Some people mistakenly believe that if you apply early, benefit reductions are only temporary and you will start receiving your full benefit amount once you reach your FRA. The truth is, once you start claiming, although you get the same annual cost-of-living adjustments as other beneficiaries, you’re usually stuck in those reduced payments for life.

Suppose you are in your 50s, so your FRA is 67. If you were to apply at 62, your benefits would be reduced by 30%. But until you reach age 70 to apply, you will receive your full benefit amount plus 24% more each month.

The average Social Security benefit in January was $ 1,503 per month. Reduce that by 30% and you lose $ 451 per month – $ 5,412 per year. But add 24% and you’ll get $ 361 more per month. While Social Security is likely to be an important source of income for you in retirement, it is essential to make this decision carefully.

2. Think about how much of your income will be replaced by social security

Social Security benefits are designed to replace around 40% of your pre-retirement income, but this is only a rough guide. And the question of how much of your expenses will actually cover will depend on both the age at which you start claiming benefits and how much you end up spending in retirement.

To get an estimate of the amount of benefits you will receive, you can create a mySocialSecurity account, which will allow you to check your statements. The government website will use your actual past earnings to calculate the likely amount of your future benefits. Just keep in mind that the algorithm makes a number of assumptions, including which one you will claim from your FRA.

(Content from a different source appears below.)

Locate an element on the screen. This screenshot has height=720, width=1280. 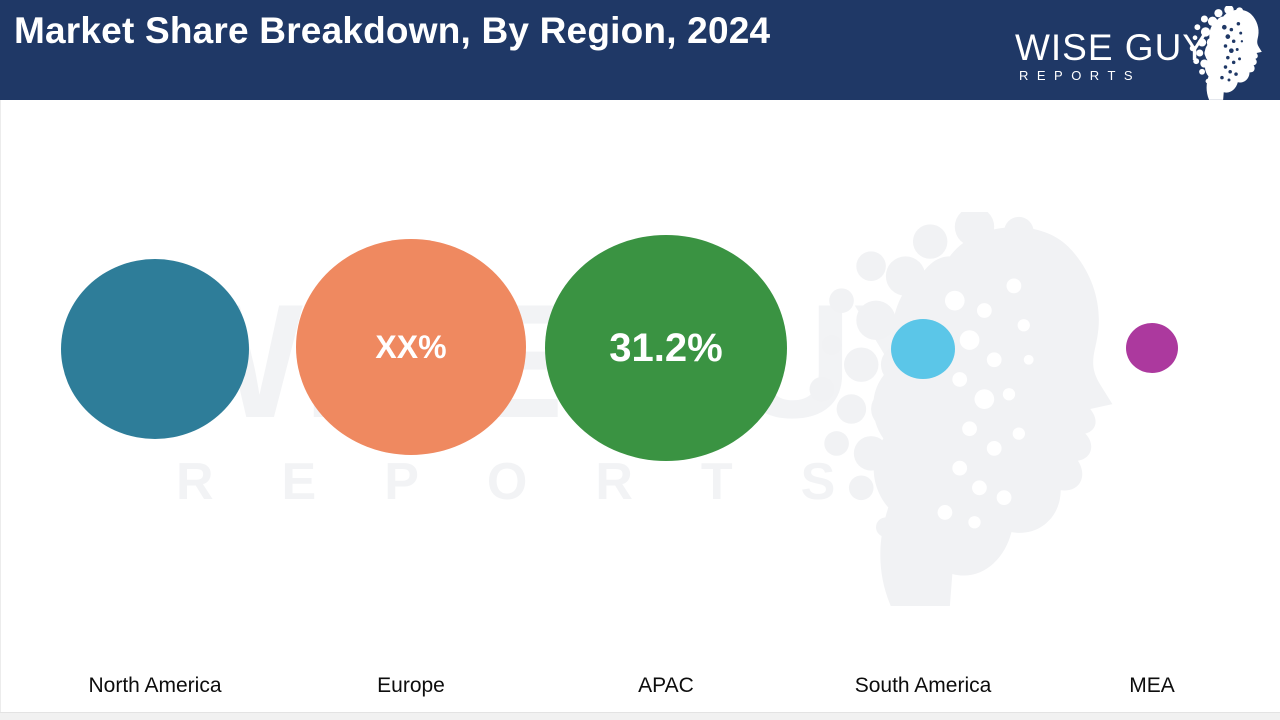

Once you have an idea of ​​how much you can expect to collect from Social Security, you will have a baseline to begin to determine the additional retirement income you will need to earn from your investments and other sources. And with that data, you’ll be able to make an educated prediction as to whether you’re on track to reach retirement age with enough nest egg to meet those needs.

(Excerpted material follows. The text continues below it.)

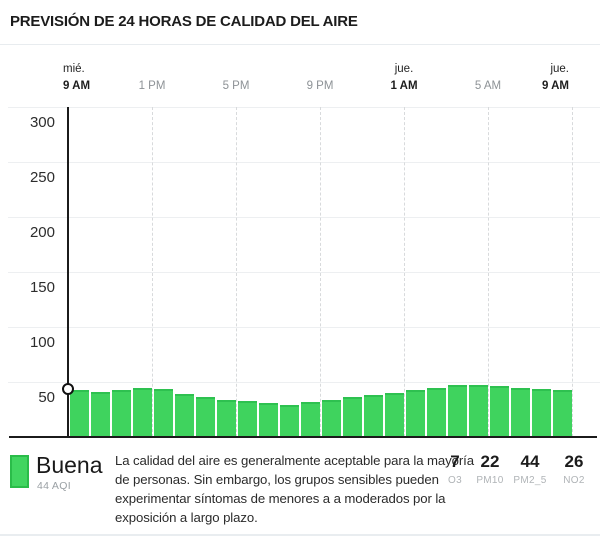 Image resolution: width=600 pixels, height=537 pixels. What do you see at coordinates (54, 486) in the screenshot?
I see `aqi-value-label: 44 AQI` at bounding box center [54, 486].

3. Create a backup plan in case Social Security benefits are reduced

The future of social security is uncertain as major demographic changes are taking place in this country. The program relies primarily on workers’ payroll taxes to fund benefits. For many decades, these taxes were more than enough to cover expenses, and the surplus went into what are known as social security trust funds. Today, however, with the massive cohort of baby boomers retiring and with people living longer than ever before, the amount of money collected each year in payroll taxes is not enough to cover social security benefits. retirement owed to Americans.

The good news is that this is what trust funds are for and the Social Security administration has started taking money away from them to close the gap. The bad news is that the difference between payroll tax income and benefit check expenses will only widen in the years to come, and the entire trust fund balance is expected to be depleted by. by 2034, according to the latest projections from the SSA board of directors. .

Once the trust funds are depleted, the money raised in the form of payroll taxes will only be enough to cover about 76% of future benefits – meaning monthly checks could be reduced by about 24% if Congress cannot find solution before 2034. President Trump is also pushing to eliminate payroll taxes completely, which could spell disaster for the Social Security program.

Congress can still pass a law that keeps the Social Security program solvent, but it’s a good idea to have some back-up plans in mind in case a political stalemate on the issue leads to a day when payments program benefits – and yours – must be drastically reduced. It can’t hurt to have more in your retirement fund to prepare for the worst-case scenario.

Social Security benefits can allow you to enjoy a financially secure retirement, but it’s important to think about when you plan to claim them and calculate how much you can count on them to do for you. By taking these factors into account in the decade leading up to retirement, you can make adjustments to your plans as needed and make sure you are as prepared as possible.